Statistics provided by Labour as part of the campaign show that those travelling between Leamington and Coventry are paying £252 more for an annual season ticket than the £844 they did in 2010 - a 30 per cent rise.

The cost of a season ticket between Warwick and Birmingham Moor Street has gone up by 32%per cent from £1,114 in 2010 to £1,468 now.

And passengers travelling between Warwick Parkway and Acocks Green in Birmingham are now paying £336, or 29 per cent more, than the £1,114 it would cost them for a season ticket in 2010.

Mr McDonald said: “It is the same everywhere in the country, they are paying ridiculously high fares.

“We’ve had a 2.3 per cent increase and with some unregulated fares we have seen rises of 4.9 per cent.

“This is outrageous, people’s wages have not gone up at that rate they have gone backwards in many cases or stagnated so everybody is getting a poor deal and we’ve got to put passengers first.

“Put passengers before profit and deliver and appropriate service for the people of this country and this area because they haven’t been getting it because this is what they deserve and need.”

Mr McDonald said that, if it were to win the next general election, Labour would halt the rising cost of fares by bringing the railway system back into public ownership and return monies to the treasury rather than having it being “leeched out of the nation’s coffers” and used to subsidise operators abroad such as Abellio in Holland and Deutsche Bahn in Germany.

He said: “It’s a more sensible way to do it and it works in other countries. We have the confidence to do it ourselves.”

“We would be keeping the money here so we can invest in our services, invest in our railways and give the passenger a better deal instead of these rises.”

Protests were held at railway stations up and down the country this week as commuters hit by the annual rise in train fares returned to work after the festive break.

Campaigners Action For Rail organised the day of action after the average increase across Britain of 2.3 per cent came into force on Monday.

**** Monday’s average increase in rail fares across Britain of 2.3 per cent was the highest since January 2014.

Figures vary between operators, with fares on Virgin Trains East Coast services up by 4.9 per cent.

Government regulated fares are applicable to around 40 per cent of all tickets.

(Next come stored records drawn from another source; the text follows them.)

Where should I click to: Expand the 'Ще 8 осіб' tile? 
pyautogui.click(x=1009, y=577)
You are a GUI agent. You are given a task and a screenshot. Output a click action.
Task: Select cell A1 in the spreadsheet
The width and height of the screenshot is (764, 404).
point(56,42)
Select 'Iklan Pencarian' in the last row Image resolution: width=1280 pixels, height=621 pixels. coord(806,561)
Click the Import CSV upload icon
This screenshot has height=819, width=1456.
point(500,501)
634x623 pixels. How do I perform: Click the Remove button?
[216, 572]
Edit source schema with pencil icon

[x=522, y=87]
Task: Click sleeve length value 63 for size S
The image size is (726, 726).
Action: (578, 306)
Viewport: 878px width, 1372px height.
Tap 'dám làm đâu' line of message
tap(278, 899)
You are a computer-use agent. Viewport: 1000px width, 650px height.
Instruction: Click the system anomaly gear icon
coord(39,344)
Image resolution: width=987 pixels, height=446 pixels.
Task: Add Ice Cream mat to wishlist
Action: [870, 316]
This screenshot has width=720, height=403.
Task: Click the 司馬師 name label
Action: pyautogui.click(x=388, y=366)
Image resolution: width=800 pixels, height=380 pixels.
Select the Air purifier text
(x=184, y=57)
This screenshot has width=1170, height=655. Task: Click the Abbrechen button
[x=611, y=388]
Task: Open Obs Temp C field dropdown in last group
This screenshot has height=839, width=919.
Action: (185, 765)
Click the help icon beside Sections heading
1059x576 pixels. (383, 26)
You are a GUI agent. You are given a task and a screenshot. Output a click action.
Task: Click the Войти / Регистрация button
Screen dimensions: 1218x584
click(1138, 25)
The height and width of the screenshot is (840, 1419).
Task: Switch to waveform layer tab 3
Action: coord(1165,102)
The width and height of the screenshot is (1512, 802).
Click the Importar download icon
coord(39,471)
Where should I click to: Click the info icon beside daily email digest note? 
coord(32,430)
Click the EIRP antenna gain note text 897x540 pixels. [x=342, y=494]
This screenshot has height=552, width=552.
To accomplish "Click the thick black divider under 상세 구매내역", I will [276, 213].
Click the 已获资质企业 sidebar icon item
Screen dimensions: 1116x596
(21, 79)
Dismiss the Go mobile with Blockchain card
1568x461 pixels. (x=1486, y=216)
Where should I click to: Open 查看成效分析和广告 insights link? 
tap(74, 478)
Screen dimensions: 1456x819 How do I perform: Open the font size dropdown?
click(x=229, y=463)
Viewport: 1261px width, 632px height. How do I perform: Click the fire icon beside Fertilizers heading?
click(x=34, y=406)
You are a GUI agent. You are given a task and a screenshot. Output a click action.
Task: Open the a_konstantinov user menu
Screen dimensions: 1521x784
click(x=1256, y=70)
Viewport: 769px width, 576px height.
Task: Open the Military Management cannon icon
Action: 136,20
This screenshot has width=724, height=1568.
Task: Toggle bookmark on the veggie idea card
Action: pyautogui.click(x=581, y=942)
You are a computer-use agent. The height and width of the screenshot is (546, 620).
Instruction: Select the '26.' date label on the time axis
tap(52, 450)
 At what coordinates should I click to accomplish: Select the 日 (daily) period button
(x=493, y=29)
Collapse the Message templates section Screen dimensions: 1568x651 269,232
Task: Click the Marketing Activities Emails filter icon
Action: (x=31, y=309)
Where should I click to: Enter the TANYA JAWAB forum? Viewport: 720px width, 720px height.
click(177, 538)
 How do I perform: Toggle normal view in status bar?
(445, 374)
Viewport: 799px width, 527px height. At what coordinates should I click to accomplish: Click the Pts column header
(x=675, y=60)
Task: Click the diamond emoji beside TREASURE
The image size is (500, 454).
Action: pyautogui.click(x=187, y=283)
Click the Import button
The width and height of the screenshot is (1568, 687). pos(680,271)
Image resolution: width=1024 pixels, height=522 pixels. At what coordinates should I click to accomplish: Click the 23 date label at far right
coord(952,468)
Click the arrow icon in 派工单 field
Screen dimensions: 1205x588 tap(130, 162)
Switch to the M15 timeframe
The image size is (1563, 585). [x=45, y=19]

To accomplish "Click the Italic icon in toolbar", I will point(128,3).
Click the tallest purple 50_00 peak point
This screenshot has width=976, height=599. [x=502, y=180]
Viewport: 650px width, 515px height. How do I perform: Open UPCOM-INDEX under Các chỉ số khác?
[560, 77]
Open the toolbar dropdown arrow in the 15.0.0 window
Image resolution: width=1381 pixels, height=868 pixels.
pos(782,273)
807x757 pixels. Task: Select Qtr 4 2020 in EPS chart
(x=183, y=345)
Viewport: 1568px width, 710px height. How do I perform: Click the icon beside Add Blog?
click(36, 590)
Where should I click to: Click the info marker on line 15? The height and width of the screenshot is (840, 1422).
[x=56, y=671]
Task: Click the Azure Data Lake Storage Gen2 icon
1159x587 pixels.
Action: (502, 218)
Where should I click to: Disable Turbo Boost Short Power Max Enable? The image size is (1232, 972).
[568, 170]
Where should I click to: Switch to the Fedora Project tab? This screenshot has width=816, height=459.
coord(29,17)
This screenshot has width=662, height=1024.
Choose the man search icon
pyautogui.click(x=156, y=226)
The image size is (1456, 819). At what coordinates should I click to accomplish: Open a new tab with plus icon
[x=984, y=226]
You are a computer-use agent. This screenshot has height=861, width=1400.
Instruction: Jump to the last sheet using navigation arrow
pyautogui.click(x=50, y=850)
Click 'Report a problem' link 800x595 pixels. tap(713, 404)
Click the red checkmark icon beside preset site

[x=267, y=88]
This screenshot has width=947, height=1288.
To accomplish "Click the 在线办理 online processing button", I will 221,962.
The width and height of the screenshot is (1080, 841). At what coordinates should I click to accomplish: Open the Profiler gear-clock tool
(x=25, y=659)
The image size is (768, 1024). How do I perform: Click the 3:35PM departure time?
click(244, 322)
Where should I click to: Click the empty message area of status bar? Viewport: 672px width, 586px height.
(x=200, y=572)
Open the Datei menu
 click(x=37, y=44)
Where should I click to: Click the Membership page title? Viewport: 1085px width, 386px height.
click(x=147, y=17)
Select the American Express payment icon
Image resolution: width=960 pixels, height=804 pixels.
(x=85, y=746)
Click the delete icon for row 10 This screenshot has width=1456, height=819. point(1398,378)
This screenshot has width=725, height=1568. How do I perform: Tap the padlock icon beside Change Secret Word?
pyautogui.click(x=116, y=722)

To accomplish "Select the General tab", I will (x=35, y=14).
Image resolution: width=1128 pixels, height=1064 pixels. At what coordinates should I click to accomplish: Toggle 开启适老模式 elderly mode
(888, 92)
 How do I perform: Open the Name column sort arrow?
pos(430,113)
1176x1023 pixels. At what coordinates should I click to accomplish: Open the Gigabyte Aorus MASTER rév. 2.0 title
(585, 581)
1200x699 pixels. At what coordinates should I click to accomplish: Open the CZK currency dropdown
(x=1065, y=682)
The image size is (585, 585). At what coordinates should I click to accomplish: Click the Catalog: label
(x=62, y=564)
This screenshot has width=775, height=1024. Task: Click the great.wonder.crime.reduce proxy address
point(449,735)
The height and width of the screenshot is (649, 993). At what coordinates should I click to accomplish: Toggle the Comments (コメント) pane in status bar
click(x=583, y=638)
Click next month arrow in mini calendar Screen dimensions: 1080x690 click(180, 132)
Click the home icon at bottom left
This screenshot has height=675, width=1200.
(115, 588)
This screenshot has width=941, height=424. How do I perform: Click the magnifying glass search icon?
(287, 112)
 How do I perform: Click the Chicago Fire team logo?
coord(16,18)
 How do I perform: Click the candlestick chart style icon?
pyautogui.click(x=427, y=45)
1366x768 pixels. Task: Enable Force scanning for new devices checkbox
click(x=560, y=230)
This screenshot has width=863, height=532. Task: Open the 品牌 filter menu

Train operating companies set the prices of other tickets but are bound by competition rules.

According to the Rail Delivery Group around 97p in every pound paid by passengers goes back into running and improving services.

But Labour’s Shadow Transport Secretary Andy McDonald said: “Taxpayers and paying passengers are the ones paying for investment on railways, train operating companies do not.”

Responding to protests against the increases, Government Transport Secretary Chris Grayling said: “We’re delivering the biggest rail modernisation programme for more than a century, providing more seats and services. We have always fairly balanced the cost of this investment between the taxpayer and the passenger.”